Ter uma mãe que tinha uma carreira profissional inculcou em mim desde cedo a idéia que mulher tem que estudar e trabalhar; ela dizia mesmo que a mulher não pode depender do marido. Depois da minha declaração aos seis anos de idade que já podia arrumar um emprego porque sabia assinar meu nome, aquela idéia se desenvolveu no meu interesse por escrever, que a Mamãe sempre apoiou, até porque ela também escreve: ganhou dois prêmios ano passado em concursos de jornais cariocas.

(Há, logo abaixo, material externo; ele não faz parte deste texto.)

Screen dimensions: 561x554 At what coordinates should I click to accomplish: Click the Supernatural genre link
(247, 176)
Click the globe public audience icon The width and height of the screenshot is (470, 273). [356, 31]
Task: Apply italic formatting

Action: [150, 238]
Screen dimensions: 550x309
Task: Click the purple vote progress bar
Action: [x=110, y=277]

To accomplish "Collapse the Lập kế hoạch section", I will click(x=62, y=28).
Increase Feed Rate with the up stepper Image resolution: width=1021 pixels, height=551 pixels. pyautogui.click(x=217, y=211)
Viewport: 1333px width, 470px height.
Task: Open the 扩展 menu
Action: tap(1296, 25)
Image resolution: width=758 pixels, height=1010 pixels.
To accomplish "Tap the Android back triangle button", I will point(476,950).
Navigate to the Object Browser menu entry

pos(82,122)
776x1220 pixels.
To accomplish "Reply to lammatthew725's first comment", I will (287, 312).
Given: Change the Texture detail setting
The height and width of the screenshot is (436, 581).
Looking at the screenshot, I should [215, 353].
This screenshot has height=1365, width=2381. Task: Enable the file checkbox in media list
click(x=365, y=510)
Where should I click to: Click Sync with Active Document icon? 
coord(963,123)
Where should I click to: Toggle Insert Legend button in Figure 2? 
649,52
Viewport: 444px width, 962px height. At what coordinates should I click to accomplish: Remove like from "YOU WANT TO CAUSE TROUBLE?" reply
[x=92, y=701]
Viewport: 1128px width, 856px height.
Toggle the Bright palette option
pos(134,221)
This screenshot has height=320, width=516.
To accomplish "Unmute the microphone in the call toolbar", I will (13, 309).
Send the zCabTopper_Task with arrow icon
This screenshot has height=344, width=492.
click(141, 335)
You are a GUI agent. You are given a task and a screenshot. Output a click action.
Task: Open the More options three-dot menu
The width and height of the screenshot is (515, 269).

Mais tarde, foi ela que botou na minha cabeça a idéia de eu fazer pós-graduação nos EUA. Quando eu tinha uns 11 anos, várias das minhas colegas estavam indo à recém-inaugurada Disneyworld. Eu também queria ir, mas a gente não tinha dinheiro pra isso nem de longe. Então, a Mamãe comentou que não ia ter graça ir lá naquele momento porque eu não falava inglês e não ia entender nada. Que tal aprender inglês primeiro e depois fazer mestrado nos EUA? Ela nos matriculou em cursos de inglês, ganhei prêmios de melhor aluna em todo o Rio de Janeiro de um certo curso e quando faltava um ano pra eu me formar na faculdade, fiquei sabendo do concurso da Encyclopaedia Britannica, que eu também ganhei e me permitiu vir pra cá e realizar aquele antigo sonho.


Era pra eu ter ficado só um ano, mas a vida aconteceu e continuo aqui. E por causa da minha vida aqui, não posso estar com ela no Rio no dia de hoje. Vai, então, o meu tributo, regado a lágrimas, à minha mãe amorosa e talentosa, enquanto conto os dias pra abraçá-la e beijá-la ao vivo.